## EXERCISE PROMPT
List each line of the material below that contains the word "dropdown".

## DATA SHOWN

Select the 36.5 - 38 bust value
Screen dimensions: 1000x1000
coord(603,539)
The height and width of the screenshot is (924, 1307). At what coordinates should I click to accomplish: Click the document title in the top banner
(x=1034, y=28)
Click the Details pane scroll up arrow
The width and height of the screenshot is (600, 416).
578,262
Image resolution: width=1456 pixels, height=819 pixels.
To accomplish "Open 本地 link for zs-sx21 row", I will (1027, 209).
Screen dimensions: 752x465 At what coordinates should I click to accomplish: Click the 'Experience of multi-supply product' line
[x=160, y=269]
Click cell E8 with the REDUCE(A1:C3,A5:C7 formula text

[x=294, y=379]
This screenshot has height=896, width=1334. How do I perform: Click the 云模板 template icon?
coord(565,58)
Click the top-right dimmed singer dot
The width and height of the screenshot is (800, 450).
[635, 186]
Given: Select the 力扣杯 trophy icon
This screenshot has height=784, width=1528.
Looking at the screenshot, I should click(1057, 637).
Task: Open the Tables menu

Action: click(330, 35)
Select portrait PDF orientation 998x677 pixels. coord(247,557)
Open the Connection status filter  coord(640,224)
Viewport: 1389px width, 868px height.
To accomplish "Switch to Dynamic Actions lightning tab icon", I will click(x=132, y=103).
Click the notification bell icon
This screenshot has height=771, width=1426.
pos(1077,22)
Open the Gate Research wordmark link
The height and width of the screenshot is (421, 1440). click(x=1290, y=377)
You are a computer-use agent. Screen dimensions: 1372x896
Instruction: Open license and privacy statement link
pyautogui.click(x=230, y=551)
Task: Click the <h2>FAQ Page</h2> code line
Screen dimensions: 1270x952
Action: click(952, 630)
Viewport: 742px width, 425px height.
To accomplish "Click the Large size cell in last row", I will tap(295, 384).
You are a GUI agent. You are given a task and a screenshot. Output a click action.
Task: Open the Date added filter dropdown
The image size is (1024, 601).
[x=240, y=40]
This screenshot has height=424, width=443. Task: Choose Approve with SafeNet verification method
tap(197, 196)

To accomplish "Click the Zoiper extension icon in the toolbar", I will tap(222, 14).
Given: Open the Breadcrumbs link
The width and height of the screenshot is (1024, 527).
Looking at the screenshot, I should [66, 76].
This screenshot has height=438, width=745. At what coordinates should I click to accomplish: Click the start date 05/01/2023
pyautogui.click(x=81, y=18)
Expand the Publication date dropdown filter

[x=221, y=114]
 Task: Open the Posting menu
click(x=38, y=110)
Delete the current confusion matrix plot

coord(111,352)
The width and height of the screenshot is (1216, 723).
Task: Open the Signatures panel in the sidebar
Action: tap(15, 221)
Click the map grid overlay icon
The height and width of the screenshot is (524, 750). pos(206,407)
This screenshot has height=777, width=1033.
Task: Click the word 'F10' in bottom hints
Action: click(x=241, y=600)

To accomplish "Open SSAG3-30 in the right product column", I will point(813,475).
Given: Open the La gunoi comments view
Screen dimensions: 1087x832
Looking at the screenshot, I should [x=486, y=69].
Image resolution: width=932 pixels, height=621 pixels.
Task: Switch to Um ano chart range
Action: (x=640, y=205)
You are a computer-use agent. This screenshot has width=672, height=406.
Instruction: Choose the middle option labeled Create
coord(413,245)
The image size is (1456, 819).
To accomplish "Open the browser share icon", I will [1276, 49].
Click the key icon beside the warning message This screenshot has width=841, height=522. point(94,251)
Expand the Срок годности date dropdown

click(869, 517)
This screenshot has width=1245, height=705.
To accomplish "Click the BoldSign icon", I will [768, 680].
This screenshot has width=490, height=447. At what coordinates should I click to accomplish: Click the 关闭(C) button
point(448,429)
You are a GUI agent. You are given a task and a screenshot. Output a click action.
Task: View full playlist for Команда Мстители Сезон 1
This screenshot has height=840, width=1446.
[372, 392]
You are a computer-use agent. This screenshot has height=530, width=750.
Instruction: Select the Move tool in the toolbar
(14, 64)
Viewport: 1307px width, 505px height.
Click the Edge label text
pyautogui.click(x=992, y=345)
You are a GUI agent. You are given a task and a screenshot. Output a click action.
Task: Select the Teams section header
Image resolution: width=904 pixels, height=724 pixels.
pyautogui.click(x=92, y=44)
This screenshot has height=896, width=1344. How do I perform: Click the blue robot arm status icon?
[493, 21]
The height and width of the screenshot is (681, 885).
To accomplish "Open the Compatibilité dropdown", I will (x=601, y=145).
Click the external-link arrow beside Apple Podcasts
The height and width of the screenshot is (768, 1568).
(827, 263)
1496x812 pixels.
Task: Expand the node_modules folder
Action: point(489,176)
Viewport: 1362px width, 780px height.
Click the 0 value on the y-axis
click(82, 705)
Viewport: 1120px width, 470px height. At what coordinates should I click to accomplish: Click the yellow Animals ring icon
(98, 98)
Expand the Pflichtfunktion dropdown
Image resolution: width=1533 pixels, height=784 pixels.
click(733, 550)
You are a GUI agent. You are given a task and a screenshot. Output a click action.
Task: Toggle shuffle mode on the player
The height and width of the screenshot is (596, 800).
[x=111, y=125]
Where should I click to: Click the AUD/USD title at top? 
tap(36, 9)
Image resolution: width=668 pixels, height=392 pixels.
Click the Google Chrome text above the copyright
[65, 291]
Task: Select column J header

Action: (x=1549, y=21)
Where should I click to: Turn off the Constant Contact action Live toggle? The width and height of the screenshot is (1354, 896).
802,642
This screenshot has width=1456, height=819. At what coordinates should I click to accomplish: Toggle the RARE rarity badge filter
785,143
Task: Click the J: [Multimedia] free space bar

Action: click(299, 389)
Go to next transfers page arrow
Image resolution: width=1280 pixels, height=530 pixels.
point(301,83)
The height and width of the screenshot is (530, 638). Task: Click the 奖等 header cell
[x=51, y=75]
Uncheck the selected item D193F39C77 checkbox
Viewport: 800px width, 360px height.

## TASK RESULT
Task: Open the Date added filter dropdown
Expand the Publication date dropdown filter
Expand the Срок годности date dropdown
To accomplish "Open the Compatibilité dropdown", I will (x=601, y=145).
Expand the Pflichtfunktion dropdown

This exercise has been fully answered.